With better vision, more maneuverability and more static movement, the ability of RATS in fine manipulation and lymph node dissection has been greatly improved. It has been shown that robotic technique may be associated with higher nodal upstaging rate than VATS in patients with clinical stage I NSCLC (14,15). Evidence on the application of RATS in locally advanced NSCLC is also accumulating. Cerfolio et al. recently reported a 5-year survival of 62% for patients with Stage IIIa NSCLC after robotic lobectomy and 73% for those with N2 disease (5). In another multi-institutional retrospective study by Veronesi et al., resections of pstage IIIa lung cancer by RATS yielded similar oncological results (3-year overall survival 61% and local recurrence rate 8.5%) to the open approach (4). The conversion rate was 9.9%, which is lower than that reported for VATS previously (6,16). Despite these encouraging early results, further validation by prospective studies is still required.
In the current article, we showed a three-arm robotic lobectomy for clinical N2 NSCLC. This technique has been verified in our institution and the operational outcomes are satisfactory (7). Previously, Veronesi et al. described a four-arm approach for the resection of locally advanced NSCLC and the specimens were removed from an additional utility incision (17,18). The reasons why we used the three-arm approach are: (I) additional arms and instruments add extra cost to the total surgical expense in our hospital; (II) only 4 incisions are made including the utility incision; and (III) no dislodgment of the instrument arms is needed in this procedure. Nevertheless, as robotic stapler currently is not available in China, it needs to be noted that all staplers are inserted from limited angles through the utility incision. To avoid excessive tension during division, vessels must be sufficiently mobilized; thus, we attempted to transect the bronchus first in order to facilitate lung retraction.

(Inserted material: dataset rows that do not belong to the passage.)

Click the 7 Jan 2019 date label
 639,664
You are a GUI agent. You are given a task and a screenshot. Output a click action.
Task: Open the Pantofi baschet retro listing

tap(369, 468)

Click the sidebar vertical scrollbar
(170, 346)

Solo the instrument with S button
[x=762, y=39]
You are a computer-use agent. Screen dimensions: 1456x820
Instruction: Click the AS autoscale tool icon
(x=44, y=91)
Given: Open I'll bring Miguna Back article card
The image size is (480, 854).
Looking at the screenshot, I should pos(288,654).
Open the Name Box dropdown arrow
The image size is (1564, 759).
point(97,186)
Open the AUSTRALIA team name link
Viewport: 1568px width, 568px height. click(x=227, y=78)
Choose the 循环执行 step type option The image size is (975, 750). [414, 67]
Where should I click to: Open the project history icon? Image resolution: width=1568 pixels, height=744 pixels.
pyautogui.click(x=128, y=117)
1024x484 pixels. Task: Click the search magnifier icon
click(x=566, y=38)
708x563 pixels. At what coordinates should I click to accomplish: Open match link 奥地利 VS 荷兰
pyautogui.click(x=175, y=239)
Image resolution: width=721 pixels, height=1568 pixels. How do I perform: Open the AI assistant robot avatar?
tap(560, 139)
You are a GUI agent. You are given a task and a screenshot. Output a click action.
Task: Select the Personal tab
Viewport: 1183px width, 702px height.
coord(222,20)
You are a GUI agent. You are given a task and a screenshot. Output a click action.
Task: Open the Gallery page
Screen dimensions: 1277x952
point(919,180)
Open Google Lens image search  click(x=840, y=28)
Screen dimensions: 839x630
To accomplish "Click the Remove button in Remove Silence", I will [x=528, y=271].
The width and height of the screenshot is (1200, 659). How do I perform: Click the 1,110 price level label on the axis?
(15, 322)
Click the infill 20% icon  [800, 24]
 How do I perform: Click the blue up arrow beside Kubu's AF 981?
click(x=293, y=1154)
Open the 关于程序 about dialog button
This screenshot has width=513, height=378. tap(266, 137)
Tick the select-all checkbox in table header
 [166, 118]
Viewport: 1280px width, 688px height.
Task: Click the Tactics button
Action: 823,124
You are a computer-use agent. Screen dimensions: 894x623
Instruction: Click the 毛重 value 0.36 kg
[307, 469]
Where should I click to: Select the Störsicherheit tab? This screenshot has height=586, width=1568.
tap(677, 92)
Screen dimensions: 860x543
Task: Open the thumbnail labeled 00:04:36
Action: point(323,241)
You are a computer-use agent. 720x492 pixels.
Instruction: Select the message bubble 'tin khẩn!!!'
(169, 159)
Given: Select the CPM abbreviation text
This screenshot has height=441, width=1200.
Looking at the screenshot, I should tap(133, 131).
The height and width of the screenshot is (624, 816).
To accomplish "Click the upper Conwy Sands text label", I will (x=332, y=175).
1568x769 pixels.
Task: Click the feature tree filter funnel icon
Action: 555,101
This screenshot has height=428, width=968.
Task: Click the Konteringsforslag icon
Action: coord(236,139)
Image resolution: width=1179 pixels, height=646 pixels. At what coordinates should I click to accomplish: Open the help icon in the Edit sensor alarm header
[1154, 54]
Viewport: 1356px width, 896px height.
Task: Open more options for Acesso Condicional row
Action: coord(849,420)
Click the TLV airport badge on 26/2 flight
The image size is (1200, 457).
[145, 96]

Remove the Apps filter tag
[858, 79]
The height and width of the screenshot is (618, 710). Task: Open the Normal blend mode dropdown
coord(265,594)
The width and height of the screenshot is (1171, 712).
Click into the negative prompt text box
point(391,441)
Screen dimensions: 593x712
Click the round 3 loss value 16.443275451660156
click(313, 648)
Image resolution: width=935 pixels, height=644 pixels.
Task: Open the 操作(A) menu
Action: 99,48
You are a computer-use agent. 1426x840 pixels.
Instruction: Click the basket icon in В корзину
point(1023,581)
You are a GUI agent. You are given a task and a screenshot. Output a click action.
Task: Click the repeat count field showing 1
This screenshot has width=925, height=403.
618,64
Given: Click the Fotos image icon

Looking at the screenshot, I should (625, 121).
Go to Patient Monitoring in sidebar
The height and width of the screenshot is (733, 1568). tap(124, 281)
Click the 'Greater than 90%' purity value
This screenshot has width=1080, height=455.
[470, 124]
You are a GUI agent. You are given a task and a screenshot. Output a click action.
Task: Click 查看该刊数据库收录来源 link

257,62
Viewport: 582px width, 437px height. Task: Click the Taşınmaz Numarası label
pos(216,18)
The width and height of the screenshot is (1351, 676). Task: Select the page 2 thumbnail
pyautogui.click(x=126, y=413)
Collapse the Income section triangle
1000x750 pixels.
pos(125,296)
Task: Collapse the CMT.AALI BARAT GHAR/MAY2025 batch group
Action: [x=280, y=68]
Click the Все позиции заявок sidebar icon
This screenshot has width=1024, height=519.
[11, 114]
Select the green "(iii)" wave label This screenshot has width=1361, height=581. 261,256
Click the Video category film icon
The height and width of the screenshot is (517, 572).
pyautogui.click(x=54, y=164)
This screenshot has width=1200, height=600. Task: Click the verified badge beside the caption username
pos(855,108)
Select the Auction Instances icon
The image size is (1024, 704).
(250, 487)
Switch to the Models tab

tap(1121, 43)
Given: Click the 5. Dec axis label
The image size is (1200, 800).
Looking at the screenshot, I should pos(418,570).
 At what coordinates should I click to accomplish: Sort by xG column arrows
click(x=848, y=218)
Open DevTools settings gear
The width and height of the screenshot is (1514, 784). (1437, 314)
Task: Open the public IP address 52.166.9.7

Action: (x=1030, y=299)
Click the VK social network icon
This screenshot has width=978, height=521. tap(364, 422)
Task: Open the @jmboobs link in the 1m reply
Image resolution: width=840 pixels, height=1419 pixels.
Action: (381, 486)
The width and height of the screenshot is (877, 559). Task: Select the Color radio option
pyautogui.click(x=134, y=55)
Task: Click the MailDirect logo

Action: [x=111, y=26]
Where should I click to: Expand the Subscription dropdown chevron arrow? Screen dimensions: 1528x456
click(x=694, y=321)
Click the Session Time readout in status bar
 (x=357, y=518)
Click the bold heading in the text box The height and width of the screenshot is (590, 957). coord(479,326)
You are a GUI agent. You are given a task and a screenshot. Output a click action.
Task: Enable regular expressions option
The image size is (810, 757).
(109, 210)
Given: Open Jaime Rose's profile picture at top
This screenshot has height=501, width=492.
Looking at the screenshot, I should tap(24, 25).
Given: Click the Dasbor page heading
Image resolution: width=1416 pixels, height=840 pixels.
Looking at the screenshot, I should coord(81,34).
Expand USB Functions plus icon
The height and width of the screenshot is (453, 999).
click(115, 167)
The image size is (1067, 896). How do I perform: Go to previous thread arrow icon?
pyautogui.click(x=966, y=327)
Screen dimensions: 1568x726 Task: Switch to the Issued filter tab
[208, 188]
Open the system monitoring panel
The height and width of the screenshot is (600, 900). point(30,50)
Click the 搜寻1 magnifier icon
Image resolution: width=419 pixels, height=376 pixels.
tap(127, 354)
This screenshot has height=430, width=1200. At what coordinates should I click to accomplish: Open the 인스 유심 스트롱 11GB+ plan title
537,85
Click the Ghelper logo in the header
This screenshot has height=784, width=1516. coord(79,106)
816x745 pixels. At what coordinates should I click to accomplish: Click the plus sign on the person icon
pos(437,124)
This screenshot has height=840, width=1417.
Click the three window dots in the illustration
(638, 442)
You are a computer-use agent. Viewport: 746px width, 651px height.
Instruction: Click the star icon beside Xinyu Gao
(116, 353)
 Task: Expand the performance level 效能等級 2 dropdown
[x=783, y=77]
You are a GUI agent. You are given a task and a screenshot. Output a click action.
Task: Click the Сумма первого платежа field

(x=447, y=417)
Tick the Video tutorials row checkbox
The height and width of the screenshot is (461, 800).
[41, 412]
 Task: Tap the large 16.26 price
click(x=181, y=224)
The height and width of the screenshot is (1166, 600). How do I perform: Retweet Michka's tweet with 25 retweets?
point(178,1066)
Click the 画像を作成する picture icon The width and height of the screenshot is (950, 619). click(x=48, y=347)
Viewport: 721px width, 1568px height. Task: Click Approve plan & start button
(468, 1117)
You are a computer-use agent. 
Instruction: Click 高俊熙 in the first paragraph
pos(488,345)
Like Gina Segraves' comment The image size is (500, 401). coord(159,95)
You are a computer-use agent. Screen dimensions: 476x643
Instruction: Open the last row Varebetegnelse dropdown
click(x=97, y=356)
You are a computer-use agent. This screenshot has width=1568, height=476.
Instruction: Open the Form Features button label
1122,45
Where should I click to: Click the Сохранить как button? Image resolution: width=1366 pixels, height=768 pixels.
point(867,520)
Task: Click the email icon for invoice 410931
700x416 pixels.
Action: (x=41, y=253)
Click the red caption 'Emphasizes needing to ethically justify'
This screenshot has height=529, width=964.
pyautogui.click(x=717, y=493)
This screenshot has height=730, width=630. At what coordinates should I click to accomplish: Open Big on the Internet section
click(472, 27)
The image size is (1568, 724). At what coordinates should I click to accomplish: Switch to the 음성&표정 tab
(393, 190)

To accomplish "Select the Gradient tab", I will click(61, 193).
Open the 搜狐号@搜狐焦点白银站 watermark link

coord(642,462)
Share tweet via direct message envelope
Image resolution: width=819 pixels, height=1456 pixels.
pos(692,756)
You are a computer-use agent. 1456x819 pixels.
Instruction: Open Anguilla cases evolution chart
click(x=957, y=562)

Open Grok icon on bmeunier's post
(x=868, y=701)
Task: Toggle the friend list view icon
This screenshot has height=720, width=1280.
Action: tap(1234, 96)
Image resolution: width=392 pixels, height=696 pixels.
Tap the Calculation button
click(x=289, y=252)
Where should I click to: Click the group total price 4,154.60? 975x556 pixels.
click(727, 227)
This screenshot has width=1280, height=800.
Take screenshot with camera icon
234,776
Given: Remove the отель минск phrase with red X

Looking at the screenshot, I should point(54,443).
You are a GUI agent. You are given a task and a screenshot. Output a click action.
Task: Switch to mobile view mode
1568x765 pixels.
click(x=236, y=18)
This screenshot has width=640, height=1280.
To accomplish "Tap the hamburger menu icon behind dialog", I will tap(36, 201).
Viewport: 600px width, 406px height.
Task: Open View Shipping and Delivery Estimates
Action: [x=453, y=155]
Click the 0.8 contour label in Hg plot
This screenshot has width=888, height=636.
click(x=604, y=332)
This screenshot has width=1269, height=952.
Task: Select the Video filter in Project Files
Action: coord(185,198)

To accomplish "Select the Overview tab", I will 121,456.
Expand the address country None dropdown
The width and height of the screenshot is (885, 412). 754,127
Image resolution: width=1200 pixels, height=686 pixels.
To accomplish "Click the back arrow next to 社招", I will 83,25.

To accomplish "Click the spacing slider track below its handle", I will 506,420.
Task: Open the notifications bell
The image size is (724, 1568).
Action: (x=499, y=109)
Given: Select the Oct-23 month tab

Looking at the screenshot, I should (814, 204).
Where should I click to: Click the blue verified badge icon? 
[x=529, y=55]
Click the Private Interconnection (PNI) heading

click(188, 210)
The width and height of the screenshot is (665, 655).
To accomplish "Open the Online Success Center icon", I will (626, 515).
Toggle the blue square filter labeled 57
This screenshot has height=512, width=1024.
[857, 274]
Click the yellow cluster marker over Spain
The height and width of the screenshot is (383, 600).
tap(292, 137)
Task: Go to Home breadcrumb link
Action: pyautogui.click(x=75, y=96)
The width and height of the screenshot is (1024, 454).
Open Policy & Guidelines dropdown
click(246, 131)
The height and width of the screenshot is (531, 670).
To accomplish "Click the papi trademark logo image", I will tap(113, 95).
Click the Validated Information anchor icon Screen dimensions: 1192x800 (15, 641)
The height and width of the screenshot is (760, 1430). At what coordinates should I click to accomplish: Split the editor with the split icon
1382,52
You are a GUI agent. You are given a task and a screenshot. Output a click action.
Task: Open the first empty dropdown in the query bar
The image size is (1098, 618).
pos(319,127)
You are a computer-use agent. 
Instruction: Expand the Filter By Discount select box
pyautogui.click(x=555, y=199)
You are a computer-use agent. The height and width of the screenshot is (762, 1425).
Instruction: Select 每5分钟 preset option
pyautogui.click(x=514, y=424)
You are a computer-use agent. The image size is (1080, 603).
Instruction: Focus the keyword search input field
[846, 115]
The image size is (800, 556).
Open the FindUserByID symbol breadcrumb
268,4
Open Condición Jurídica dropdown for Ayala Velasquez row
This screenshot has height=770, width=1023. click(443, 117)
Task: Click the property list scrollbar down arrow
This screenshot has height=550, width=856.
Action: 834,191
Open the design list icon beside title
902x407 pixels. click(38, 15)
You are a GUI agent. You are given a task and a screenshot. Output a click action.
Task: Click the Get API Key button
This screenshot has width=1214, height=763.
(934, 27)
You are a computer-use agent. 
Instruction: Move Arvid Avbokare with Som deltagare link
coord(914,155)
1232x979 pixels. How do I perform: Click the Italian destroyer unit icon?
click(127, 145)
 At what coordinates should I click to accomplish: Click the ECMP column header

In conclusion, radical resection of locally advanced lung cancer by RATS is feasible and the ability to handle difficult lymph nodes is significantly enhanced. With the progression of robotic technology, the future of minimally invasive technique in patients with more advanced NSCLC is promising.
Funding: This work was supported by the Shanghai Hospital Development Center Grant (SHDC12016113) and National Natural Science Foundation of China (81502480).
Conflicts of Interest: The authors have no conflicts of interest to declare.
Informed Consent: Written informed consent was obtained from the patient for publication of this manuscript and any accompanying images.